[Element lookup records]
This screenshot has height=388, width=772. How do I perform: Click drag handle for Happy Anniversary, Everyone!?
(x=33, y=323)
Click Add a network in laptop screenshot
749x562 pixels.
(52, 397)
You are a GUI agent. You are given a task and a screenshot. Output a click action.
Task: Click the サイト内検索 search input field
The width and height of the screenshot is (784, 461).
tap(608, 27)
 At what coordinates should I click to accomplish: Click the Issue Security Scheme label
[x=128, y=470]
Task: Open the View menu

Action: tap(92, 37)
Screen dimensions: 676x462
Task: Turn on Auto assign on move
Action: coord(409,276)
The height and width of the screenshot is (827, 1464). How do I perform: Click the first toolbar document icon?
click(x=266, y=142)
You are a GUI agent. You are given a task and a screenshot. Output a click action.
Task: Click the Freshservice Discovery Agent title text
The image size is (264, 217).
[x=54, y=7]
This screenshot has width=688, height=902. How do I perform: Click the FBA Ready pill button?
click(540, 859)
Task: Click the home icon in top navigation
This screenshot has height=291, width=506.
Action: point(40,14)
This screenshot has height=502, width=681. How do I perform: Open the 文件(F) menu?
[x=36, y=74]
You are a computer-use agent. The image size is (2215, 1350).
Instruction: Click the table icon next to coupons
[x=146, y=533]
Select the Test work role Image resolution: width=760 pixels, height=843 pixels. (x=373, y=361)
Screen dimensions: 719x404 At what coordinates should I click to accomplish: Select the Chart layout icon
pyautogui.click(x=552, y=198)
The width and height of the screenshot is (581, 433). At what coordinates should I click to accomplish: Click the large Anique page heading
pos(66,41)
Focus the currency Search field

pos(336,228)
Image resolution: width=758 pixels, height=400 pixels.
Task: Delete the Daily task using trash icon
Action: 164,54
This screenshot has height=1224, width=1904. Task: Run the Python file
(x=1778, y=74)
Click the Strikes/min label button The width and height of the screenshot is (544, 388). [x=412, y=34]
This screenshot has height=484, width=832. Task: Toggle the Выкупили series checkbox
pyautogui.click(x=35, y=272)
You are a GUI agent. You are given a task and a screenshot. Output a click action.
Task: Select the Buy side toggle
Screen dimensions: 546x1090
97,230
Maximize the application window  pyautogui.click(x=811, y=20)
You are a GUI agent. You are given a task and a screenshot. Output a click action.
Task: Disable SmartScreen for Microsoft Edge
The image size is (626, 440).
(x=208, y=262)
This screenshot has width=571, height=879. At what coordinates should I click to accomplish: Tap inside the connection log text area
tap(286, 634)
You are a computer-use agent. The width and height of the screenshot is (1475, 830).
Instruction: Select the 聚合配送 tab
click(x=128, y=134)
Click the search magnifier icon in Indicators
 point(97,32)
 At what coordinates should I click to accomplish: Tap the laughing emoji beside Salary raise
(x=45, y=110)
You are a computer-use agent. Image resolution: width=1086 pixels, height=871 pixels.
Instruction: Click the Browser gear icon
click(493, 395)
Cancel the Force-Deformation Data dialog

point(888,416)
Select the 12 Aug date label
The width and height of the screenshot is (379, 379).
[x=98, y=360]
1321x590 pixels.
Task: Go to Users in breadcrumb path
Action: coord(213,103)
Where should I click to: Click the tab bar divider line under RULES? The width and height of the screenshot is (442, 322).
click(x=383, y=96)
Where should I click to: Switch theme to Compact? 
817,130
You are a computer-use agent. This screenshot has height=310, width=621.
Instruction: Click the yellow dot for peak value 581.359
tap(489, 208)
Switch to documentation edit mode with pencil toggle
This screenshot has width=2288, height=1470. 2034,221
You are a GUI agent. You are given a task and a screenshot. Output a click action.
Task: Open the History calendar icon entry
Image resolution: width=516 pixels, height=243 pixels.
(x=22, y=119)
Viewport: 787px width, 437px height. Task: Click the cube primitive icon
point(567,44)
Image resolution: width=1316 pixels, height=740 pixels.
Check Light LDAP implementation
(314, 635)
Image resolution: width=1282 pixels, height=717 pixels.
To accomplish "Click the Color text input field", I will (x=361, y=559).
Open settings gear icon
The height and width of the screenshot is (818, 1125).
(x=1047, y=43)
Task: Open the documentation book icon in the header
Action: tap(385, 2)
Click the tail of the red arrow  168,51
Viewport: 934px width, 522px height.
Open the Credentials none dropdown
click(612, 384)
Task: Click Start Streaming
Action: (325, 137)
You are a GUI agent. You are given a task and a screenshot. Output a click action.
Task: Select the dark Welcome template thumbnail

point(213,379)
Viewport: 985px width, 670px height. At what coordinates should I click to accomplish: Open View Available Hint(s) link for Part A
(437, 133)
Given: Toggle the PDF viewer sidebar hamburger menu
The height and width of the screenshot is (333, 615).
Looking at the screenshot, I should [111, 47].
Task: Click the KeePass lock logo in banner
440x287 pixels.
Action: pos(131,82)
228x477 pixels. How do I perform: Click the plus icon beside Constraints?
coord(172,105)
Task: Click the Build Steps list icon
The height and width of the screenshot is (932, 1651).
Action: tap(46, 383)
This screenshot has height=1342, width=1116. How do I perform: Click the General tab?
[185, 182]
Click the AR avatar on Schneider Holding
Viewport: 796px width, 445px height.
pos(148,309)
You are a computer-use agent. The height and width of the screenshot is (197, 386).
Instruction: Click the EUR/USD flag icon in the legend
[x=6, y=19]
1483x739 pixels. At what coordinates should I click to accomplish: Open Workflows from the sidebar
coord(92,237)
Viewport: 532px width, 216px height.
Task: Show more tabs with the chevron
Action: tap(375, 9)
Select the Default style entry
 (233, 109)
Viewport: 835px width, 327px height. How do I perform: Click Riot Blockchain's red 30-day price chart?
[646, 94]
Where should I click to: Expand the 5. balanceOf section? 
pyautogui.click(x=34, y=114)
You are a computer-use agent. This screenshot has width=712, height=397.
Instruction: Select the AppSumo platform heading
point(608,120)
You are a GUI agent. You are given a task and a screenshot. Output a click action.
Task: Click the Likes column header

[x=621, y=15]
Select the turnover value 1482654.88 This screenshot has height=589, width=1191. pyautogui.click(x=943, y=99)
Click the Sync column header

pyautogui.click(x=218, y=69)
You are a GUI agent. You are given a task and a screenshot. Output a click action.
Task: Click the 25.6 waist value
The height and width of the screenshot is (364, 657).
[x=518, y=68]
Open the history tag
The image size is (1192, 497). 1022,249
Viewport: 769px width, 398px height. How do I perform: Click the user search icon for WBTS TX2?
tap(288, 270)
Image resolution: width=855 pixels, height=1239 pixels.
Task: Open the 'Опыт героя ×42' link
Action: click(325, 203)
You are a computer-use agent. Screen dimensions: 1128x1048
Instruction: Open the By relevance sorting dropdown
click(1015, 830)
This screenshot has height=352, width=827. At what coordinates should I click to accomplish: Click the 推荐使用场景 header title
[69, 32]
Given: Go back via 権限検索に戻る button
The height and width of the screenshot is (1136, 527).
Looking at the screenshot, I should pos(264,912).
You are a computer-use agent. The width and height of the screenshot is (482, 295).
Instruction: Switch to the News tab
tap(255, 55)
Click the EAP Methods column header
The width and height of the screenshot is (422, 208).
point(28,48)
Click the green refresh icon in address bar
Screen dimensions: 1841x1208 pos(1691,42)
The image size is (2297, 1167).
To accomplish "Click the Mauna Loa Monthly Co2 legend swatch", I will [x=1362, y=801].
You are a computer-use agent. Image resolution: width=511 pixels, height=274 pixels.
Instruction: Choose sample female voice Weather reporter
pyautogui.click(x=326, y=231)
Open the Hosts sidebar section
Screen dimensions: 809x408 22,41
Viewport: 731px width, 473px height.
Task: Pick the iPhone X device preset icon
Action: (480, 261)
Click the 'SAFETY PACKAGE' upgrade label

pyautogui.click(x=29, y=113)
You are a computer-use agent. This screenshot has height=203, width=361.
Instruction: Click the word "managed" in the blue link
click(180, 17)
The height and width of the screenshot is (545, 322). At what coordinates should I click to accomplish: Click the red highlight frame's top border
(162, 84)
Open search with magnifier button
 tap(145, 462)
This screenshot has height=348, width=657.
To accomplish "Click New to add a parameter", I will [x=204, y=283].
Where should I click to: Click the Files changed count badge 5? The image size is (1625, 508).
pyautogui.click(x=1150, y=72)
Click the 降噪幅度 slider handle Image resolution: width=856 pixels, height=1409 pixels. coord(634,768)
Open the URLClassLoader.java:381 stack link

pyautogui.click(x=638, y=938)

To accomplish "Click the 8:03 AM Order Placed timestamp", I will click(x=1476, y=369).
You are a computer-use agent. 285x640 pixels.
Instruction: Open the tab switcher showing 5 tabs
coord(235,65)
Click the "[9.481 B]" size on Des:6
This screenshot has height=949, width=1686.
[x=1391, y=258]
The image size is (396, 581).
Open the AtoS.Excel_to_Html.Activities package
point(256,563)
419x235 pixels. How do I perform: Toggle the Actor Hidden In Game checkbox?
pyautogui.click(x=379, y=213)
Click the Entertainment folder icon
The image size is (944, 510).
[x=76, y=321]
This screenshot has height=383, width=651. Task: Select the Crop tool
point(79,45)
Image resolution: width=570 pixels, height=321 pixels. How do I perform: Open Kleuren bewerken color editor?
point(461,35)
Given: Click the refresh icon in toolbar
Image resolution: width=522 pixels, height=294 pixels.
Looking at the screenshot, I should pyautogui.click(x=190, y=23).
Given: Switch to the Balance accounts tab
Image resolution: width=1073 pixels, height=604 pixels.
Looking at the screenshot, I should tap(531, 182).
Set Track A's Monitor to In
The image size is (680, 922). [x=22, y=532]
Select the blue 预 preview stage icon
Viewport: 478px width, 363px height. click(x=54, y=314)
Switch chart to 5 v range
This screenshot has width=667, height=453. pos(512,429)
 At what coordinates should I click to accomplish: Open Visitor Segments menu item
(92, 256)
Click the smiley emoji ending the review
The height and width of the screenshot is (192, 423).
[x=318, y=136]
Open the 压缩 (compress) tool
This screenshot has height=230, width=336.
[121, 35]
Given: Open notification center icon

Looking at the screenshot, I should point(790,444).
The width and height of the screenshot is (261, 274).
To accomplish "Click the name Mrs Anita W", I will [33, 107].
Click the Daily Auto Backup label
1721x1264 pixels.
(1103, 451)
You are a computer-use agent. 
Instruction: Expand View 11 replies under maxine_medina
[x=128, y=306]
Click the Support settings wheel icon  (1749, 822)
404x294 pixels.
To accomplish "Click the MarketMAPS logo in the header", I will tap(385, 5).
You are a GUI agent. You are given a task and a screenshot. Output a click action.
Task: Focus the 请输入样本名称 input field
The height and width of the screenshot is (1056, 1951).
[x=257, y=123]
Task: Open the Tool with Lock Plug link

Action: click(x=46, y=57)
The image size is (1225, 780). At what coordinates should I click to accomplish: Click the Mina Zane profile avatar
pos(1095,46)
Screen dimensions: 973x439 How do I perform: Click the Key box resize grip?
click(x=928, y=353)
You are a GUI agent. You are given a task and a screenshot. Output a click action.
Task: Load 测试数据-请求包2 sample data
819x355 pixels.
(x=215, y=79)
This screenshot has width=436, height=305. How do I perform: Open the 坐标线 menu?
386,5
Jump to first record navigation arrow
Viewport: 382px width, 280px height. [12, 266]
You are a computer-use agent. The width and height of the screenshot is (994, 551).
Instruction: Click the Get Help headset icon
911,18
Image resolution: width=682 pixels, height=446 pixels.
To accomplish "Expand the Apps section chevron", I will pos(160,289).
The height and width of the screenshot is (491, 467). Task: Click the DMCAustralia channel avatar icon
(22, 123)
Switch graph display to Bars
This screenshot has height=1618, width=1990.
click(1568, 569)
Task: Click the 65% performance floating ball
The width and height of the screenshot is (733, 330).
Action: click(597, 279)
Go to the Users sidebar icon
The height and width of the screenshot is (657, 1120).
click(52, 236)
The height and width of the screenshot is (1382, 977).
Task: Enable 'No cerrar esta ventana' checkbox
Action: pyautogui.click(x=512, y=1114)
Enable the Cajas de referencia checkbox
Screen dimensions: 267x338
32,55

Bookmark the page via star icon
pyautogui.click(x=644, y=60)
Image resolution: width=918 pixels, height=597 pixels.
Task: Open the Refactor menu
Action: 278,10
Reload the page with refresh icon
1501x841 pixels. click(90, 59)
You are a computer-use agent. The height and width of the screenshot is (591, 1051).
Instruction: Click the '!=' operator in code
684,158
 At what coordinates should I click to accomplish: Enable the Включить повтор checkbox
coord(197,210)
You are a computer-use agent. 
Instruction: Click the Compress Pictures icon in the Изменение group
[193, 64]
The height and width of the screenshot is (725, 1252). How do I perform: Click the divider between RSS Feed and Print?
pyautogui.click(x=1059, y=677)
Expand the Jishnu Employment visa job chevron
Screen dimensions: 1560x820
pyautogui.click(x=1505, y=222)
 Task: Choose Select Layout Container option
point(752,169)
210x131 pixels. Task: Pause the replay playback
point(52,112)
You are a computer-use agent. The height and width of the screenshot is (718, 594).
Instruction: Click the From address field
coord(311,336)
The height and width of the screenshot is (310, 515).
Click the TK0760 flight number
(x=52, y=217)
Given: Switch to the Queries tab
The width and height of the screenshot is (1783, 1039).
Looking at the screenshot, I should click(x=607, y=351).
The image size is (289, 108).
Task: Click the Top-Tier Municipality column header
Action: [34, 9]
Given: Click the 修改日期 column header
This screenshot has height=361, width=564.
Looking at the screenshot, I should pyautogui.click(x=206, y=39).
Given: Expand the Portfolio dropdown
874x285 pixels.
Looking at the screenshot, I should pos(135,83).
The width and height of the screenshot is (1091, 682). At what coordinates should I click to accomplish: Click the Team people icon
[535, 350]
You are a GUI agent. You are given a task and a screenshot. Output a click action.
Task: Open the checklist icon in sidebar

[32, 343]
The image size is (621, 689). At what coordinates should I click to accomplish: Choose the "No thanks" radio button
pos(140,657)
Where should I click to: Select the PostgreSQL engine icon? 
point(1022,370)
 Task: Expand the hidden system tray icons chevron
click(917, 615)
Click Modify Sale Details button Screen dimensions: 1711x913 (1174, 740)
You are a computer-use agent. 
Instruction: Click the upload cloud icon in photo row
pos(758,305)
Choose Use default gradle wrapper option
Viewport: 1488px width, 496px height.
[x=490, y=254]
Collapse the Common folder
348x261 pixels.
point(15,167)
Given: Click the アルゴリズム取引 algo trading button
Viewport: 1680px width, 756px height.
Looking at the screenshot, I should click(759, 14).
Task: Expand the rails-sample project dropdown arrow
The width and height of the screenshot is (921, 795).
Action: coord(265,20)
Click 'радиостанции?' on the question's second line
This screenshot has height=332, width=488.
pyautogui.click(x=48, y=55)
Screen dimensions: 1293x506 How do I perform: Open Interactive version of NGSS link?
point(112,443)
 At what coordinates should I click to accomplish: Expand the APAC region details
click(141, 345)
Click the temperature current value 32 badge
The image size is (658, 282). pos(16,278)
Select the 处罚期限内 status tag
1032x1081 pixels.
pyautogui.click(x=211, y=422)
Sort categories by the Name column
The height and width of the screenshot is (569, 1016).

Work instructions: Count how many lines of the records above contain the string "option", and give only that number.

Finished answer: 2